First, this problem asks us to find how fast 'y' changes when 'x' changes, even though 'y' isn't explicitly written as "y = some stuff with x". It's mixed up with 'x' in an equation, which is why we call it "implicit"!

To figure this out, we use a cool trick called *implicit differentiation*. It's like taking the derivative (which tells us how fast things change) of *every single part* of the equation with respect to 'x'.

1. **Let's start with $$x^2$$:** When we take the derivative of $$x^2$$ with respect to 'x', it's pretty straightforward: it becomes $$2x$$.

2. **Next, $$y^3$$:** This is where it gets a little tricky, but super fun! Since 'y' itself depends on 'x' (it's like 'y' is a secret function of 'x'), we take the derivative of $$y^3$$ normally, which is $$3y^2$$. BUT, because 'y' is secretly changing with 'x', we have to multiply by how much 'y' is changing, which we write as $$y'$$. So, $$y^3$$ becomes $$3y^2 \cdot y'$$. This is a simple idea from the Chain Rule!
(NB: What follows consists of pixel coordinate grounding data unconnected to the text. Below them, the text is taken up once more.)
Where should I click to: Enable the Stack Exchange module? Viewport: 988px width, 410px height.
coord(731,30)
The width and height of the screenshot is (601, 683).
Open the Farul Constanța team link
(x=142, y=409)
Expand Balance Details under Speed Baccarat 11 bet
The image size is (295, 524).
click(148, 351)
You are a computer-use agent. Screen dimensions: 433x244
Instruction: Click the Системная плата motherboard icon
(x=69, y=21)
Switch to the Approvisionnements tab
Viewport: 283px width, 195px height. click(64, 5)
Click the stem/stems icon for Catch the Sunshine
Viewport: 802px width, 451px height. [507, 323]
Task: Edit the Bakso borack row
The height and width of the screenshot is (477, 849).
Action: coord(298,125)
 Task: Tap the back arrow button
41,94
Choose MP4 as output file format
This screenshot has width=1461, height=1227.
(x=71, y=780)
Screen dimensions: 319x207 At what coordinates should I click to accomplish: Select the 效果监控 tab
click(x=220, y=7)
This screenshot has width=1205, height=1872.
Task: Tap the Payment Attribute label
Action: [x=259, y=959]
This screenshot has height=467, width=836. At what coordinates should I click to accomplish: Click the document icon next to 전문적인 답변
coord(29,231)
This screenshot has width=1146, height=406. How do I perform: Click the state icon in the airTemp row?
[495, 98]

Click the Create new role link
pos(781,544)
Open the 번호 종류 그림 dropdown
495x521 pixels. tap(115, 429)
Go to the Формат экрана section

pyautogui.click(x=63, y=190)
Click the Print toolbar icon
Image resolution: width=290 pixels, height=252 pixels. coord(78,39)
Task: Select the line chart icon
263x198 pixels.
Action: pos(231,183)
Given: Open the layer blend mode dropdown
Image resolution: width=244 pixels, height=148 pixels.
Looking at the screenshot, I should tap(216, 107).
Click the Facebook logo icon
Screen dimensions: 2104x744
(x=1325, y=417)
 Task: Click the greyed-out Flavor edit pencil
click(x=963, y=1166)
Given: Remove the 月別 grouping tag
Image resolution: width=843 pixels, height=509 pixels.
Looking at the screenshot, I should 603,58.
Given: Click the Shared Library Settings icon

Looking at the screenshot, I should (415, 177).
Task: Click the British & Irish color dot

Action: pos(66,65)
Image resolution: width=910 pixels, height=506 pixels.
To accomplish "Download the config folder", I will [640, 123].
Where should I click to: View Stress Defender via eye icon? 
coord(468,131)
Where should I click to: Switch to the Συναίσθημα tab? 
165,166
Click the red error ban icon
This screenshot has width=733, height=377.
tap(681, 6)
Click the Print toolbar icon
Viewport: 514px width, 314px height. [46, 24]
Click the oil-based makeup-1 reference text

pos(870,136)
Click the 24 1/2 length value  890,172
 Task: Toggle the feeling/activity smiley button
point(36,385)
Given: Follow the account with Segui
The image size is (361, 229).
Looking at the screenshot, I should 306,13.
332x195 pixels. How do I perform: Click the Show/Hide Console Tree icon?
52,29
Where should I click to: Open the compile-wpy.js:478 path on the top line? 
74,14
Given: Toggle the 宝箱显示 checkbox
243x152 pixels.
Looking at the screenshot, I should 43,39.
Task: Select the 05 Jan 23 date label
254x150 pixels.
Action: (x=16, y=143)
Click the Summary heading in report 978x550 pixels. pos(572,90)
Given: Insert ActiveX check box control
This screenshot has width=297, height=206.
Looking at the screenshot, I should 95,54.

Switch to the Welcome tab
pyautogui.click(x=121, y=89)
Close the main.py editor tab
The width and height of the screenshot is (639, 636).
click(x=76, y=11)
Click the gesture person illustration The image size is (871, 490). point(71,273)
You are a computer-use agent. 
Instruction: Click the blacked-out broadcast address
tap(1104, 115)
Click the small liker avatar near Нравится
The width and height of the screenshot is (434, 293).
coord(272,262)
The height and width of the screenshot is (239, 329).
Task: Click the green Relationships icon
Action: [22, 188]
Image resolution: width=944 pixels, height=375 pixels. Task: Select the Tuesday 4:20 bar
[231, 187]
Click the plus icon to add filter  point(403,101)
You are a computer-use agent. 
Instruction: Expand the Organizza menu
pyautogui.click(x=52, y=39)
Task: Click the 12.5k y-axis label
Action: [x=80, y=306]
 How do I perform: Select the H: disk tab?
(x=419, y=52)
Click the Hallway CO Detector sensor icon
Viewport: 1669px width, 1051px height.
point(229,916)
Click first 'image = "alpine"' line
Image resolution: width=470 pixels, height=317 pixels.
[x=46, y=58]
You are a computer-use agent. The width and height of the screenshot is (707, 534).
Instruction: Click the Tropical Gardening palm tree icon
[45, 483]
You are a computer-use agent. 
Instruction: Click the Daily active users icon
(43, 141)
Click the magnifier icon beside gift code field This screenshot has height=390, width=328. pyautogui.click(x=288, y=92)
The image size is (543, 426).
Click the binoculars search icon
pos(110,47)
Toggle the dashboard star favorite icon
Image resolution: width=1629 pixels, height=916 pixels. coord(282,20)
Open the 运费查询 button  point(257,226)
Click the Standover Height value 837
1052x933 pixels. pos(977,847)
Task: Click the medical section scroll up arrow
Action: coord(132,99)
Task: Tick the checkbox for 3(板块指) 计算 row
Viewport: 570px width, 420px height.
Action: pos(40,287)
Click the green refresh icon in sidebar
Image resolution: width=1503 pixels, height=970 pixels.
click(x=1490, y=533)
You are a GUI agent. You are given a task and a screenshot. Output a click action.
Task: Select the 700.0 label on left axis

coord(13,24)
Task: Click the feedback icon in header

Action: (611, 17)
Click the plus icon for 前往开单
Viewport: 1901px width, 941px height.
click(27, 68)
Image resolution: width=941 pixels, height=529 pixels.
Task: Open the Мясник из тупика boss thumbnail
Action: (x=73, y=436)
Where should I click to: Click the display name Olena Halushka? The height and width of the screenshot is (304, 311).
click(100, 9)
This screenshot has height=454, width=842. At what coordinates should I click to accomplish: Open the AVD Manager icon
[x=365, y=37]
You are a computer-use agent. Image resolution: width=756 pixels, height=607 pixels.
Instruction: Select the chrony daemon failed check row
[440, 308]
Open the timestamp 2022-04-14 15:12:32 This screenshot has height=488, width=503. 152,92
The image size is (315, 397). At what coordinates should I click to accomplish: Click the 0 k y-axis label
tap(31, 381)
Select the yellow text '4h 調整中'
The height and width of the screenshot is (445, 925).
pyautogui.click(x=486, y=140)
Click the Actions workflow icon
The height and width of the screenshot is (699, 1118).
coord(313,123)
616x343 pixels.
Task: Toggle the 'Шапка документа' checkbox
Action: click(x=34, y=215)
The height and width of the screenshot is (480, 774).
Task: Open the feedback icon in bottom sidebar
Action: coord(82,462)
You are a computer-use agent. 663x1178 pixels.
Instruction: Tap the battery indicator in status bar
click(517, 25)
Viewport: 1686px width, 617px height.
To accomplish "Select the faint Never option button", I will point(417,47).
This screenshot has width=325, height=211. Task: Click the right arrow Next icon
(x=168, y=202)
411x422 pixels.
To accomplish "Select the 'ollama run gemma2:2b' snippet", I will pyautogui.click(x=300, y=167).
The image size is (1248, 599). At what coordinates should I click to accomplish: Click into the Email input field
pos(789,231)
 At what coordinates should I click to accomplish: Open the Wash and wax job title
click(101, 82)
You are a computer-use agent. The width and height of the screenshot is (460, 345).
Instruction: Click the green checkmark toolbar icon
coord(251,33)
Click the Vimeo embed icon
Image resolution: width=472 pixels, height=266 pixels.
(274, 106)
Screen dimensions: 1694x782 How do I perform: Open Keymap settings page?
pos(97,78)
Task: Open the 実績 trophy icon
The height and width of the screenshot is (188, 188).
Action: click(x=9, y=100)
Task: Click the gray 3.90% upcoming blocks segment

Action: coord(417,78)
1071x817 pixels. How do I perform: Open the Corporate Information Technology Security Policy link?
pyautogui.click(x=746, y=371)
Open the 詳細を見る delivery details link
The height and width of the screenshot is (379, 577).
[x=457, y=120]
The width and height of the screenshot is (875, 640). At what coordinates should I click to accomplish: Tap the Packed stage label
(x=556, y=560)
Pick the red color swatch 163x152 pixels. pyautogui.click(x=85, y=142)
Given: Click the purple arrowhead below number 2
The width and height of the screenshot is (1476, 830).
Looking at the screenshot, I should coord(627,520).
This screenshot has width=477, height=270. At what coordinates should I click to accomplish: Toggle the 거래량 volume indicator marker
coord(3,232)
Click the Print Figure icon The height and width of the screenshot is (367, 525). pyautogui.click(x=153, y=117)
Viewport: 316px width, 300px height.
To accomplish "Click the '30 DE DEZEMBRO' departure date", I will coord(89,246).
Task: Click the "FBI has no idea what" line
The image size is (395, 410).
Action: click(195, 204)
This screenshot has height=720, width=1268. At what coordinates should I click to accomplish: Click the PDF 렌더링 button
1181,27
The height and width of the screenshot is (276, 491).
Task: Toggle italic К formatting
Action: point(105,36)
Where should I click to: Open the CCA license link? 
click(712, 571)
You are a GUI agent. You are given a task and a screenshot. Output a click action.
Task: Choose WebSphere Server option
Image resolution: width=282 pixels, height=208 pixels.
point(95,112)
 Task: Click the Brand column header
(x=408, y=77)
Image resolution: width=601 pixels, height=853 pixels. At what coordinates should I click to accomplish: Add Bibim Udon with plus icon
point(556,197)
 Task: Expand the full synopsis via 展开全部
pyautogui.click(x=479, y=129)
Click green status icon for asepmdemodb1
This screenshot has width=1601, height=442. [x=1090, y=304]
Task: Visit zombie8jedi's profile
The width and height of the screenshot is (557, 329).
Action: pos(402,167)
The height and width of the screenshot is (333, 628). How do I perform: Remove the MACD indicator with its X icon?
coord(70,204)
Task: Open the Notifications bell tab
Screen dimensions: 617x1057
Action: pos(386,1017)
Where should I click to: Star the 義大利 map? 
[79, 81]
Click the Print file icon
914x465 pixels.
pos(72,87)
3. **Now, $$e^y$$:** This is similar to $$y^3$$. The derivative of $$e^y$$ is normally $$e^y$$. But again, because 'y' is a secret function of 'x', we have to multiply by $$y'$$. So, $$e^y$$ becomes $$e^y \cdot y'$$.

4. **Finally, the '0' on the other side:** The derivative of any constant number (like 0) is always 0, because constants don't change!

So, putting all these pieces together, our equation $$x^{2}+y^{3}+e^{y}=0$$ becomes:
$$2x + 3y^2 y' + e^y y' = 0$$

Now, our goal is to get $$y'$$ all by itself.

1. Let's move anything *without* $$y'$$ to the other side of the equals sign. In this case, that's $$2x$$. We subtract $$2x$$ from both sides:
$$3y^2 y' + e^y y' = -2x$$

2. Notice that both terms on the left side have $$y'$$? That's perfect! We can "factor out" $$y'$$ (it's like un-distributing it!):
$$y'(3y^2 + e^y) = -2x$$

3. Almost there! To get $$y'$$ completely alone, we just need to divide both sides by the stuff that's multiplied by $$y'$$ (which is $$(3y^2 + e^y)$$):
$$y' = \frac{-2x}{3y^2 + e^y}$$

And there you have it! That's how we find $$y'$$.